Captain Lewis Alonzo Yancey (September 16, 1895 – March 2, 1940) was an American aviator and air navigator who toured America, Central America, and the Caribbean in a Pitcairn autogyro.

==Biography==
Born in Chicago, Yancey enlisted in the United States Navy in 1911 and was made a lieutenant during World War I. He left the Navy in 1921 and became a ship's officer for the Isthmian Steamship Company. With continued study, he achieved master mariner status and the title of Captain.

Yancey joined the United States Coast Guard in April 1925 and became interested in aviation and the science of navigation then. His knowledge of air navigation put him in demand with pilots in the late 1920s and early 1930s. In 1927, he made his first transcontinental flight as co-pilot.

==History-making flights==
In 1929, Yancey and Roger Q. Williams made their historic flight from Old Orchard Beach, Maine to Rome. En route, their Bellanca monoplane "The Pathfinder", hit fog and was forced to fly blind for most of their first day.
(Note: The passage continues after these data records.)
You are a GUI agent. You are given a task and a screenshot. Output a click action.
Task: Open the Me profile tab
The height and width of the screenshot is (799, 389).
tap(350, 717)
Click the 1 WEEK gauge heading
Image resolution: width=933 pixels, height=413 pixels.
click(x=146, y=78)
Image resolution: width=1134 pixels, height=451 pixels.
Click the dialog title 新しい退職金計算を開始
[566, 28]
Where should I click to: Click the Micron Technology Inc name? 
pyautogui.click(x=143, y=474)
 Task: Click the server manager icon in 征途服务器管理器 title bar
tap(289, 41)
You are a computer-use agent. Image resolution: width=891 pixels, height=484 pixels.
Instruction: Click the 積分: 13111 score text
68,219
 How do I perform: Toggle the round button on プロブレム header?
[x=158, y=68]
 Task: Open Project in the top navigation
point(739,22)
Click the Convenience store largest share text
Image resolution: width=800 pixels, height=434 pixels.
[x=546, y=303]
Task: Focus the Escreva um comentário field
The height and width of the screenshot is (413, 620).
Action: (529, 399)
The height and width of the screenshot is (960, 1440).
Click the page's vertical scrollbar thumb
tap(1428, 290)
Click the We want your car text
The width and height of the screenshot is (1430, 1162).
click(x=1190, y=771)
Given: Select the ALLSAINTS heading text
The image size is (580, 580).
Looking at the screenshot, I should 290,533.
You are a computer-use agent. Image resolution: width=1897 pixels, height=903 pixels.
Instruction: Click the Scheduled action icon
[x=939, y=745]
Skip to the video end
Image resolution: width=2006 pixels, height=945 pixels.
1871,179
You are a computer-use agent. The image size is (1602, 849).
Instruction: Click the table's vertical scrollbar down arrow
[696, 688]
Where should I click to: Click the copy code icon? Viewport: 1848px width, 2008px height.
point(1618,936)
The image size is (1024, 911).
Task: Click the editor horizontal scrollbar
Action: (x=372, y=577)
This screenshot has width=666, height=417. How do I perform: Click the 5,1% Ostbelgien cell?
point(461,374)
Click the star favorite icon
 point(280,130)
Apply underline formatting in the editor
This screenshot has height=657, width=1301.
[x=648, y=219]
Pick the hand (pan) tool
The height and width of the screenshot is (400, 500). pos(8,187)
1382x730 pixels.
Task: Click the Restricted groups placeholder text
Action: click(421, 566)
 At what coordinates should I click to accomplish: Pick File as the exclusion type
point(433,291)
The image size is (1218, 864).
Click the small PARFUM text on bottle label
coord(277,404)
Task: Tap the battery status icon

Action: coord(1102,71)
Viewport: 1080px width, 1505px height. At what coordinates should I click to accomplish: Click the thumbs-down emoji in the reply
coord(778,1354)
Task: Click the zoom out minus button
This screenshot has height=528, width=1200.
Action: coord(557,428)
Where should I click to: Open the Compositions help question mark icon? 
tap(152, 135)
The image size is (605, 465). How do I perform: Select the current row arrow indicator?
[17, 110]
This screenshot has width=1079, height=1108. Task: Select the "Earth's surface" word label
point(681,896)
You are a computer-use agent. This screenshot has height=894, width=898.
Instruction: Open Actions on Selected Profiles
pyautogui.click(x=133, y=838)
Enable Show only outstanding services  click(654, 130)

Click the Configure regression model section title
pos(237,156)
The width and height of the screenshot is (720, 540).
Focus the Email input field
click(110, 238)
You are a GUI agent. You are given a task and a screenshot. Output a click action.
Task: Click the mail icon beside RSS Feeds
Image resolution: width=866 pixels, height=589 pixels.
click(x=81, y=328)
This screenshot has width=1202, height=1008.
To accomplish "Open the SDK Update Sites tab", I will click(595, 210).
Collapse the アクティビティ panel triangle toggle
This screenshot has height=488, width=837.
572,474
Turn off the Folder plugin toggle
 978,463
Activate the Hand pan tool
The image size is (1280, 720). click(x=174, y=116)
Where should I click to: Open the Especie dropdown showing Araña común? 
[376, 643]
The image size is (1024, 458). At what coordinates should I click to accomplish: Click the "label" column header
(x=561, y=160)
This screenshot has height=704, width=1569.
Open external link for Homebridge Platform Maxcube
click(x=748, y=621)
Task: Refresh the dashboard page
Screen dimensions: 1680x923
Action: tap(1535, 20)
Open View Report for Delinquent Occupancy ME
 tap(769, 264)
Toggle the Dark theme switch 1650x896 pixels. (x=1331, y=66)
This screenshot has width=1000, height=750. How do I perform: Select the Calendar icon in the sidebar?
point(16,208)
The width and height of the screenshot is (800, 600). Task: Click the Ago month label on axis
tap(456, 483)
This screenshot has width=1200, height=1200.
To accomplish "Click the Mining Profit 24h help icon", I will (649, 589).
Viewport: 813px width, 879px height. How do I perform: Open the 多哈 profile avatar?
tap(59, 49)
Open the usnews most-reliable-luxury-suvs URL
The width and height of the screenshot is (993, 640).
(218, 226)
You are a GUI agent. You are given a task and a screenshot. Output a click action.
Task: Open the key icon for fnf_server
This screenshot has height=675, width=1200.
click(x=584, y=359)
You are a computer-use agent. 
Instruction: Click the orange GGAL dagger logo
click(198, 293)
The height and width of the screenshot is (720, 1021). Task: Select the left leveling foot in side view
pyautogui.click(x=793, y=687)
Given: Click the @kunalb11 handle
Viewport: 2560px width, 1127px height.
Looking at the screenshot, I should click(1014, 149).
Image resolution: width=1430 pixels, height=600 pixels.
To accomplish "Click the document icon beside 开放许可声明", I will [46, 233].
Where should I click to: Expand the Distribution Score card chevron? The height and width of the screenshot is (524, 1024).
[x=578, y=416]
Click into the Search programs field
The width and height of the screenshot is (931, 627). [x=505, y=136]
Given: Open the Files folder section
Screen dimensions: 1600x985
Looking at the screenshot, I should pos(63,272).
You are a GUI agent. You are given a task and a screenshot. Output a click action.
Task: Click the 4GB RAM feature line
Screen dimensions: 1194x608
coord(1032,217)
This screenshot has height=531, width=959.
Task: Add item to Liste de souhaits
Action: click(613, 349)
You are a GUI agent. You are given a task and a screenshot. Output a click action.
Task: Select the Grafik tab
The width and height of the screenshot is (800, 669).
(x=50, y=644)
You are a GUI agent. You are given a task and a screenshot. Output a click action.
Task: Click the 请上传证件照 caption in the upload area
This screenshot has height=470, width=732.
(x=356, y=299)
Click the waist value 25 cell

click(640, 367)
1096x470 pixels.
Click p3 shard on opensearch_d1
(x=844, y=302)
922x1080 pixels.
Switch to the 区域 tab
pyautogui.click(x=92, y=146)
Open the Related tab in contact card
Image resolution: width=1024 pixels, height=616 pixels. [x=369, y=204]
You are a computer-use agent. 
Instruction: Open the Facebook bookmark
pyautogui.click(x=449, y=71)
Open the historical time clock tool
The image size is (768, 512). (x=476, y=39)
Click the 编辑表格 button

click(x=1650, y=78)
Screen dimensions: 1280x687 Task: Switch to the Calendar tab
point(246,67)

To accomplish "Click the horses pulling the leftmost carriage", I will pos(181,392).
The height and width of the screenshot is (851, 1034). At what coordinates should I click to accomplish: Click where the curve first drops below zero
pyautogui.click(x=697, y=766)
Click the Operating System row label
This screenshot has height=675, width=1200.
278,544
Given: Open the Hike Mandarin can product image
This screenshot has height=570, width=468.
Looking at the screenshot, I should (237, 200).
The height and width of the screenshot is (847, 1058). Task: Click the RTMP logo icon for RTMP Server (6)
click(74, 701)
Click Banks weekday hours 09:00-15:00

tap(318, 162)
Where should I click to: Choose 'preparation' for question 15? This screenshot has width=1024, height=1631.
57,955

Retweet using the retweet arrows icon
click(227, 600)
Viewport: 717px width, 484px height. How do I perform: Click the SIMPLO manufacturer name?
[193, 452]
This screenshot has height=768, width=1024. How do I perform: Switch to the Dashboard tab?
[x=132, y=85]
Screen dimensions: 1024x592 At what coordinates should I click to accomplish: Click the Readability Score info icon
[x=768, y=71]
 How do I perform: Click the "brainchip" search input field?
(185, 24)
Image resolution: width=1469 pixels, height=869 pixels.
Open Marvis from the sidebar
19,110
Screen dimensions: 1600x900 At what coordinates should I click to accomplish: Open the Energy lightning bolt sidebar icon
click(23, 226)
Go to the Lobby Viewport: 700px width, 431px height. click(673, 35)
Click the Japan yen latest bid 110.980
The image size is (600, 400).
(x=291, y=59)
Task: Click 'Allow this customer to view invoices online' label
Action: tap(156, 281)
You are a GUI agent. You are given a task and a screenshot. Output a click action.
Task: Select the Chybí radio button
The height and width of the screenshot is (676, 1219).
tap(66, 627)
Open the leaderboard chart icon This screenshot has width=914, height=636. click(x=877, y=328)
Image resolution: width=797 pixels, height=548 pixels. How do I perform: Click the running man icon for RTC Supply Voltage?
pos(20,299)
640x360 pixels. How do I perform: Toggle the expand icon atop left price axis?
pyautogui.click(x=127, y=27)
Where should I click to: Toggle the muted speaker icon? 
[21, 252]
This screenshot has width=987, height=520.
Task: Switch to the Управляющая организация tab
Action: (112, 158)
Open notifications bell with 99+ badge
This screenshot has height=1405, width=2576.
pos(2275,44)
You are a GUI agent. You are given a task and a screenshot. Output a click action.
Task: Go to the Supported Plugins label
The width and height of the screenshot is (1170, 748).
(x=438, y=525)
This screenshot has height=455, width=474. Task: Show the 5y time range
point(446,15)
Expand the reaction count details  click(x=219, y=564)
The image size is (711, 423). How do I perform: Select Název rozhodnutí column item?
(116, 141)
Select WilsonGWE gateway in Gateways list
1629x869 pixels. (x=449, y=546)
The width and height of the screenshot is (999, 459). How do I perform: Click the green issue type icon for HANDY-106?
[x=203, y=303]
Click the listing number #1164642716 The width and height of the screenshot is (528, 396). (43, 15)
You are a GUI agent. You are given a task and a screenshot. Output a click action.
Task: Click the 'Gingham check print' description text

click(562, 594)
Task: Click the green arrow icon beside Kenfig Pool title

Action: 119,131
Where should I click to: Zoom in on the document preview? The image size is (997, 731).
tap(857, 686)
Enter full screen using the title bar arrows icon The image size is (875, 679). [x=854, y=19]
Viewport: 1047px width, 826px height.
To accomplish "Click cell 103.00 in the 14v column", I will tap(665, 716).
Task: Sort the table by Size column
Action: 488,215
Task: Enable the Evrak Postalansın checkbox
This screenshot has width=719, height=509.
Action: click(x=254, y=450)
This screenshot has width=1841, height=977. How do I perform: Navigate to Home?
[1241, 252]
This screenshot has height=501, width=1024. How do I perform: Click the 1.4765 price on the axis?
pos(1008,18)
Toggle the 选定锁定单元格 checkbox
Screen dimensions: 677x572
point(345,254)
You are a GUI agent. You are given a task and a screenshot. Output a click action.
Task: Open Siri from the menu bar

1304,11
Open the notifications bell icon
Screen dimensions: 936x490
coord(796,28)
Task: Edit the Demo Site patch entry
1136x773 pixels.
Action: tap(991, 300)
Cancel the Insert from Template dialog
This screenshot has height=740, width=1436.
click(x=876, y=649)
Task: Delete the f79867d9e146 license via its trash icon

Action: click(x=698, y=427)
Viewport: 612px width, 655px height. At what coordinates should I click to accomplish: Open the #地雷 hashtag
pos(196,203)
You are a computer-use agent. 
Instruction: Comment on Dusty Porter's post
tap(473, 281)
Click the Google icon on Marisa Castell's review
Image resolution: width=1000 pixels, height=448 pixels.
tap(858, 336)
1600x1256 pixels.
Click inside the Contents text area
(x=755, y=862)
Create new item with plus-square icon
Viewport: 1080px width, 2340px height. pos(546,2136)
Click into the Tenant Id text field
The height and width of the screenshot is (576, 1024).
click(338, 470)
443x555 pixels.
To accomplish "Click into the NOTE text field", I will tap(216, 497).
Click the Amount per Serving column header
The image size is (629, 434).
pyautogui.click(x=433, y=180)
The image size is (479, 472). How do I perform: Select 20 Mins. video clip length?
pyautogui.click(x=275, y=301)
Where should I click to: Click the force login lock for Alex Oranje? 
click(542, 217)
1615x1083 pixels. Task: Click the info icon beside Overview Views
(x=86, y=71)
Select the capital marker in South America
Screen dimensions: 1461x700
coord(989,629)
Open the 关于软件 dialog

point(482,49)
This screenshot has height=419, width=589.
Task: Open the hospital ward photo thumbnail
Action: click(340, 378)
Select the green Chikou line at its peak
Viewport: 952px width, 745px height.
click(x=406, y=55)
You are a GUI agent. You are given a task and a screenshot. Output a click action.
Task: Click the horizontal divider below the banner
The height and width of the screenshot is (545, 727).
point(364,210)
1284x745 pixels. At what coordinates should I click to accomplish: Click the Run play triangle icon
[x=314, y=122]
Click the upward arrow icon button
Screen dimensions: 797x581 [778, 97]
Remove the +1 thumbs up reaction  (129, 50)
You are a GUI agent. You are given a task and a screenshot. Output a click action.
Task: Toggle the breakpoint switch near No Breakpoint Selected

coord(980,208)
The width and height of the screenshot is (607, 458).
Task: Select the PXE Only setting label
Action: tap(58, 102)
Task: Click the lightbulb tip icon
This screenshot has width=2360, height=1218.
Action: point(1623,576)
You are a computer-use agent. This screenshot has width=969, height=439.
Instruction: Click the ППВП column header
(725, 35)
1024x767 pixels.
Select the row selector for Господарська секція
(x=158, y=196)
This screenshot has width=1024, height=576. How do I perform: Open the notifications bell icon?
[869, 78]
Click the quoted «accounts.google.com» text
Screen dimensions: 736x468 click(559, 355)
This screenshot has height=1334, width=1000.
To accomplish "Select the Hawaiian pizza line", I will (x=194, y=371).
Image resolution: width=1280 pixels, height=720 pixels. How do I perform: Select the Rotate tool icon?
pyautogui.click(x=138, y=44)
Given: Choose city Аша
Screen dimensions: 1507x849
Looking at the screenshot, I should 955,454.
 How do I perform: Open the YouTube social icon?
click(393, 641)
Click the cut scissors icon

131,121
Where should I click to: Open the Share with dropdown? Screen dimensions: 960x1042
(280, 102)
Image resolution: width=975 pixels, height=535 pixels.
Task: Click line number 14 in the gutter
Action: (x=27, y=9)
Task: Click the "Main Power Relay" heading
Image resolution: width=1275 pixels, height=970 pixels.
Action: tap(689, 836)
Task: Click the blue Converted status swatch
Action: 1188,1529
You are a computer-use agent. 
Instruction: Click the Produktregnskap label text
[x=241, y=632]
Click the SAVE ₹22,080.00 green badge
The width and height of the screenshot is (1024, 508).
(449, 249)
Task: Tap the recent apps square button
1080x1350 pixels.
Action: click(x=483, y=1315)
However, due to Yancey's navigational calculations, once able to see their way, the team found themselves still exactly on course. Their one emergency stop, in Santander, Spain, occurred thirty-one hours and thirty minutes into the flight. Upon arriving in Rome, Yancey and Williams were met with crowds "almost as fervent" as those greeting Lindbergh in Paris.

In 1930, Yancey, William H. Alexander, and Zeh Bouck made the first-ever flight from New York to Bermuda in a Stinson monoplane equipped with pontoons. Forced down, the plane spent the night at sea but was able to take off again under its own power the next morning; the first plane ever to do so. The crew made the flight in about eight and a half hours of flying time.

In 1938, Yancey flew with Richard Archbold to New Guinea for the American Museum of Natural History.

==Death, tributes, and legacy==

Yancey died unexpectedly of a cerebral hemorrhage at his home in Yonkers, New York. He was 44.

In his lifetime, Yancey received decorations from Albert I of Belgium, Pope Pius XI, Victor Emmanuel III of Italy and Benito Mussolini. From the U.S. Navy, Yancey received a medal for his work on meteorology during World War I.

Yancey was the author of several books on aviation including Aerial Navigation and Meteorology (1929). He frequently contributed stories about his flights to The New York Times, once sending a story via radio from 3,500 feet in the air. Yancey advocated making radio communication a regular function of flying. He advised that a radio operator be part of a flight crew so the pilot would not have to divide his attention while flying.

Considered a celebrity for his accomplishments, in New York City Yancey's likeness was captured in caricature for Sardi's, the theater district restaurant. The picture is now part of the collection of the New York Public Library.

Yancey is buried in Arlington National Cemetery.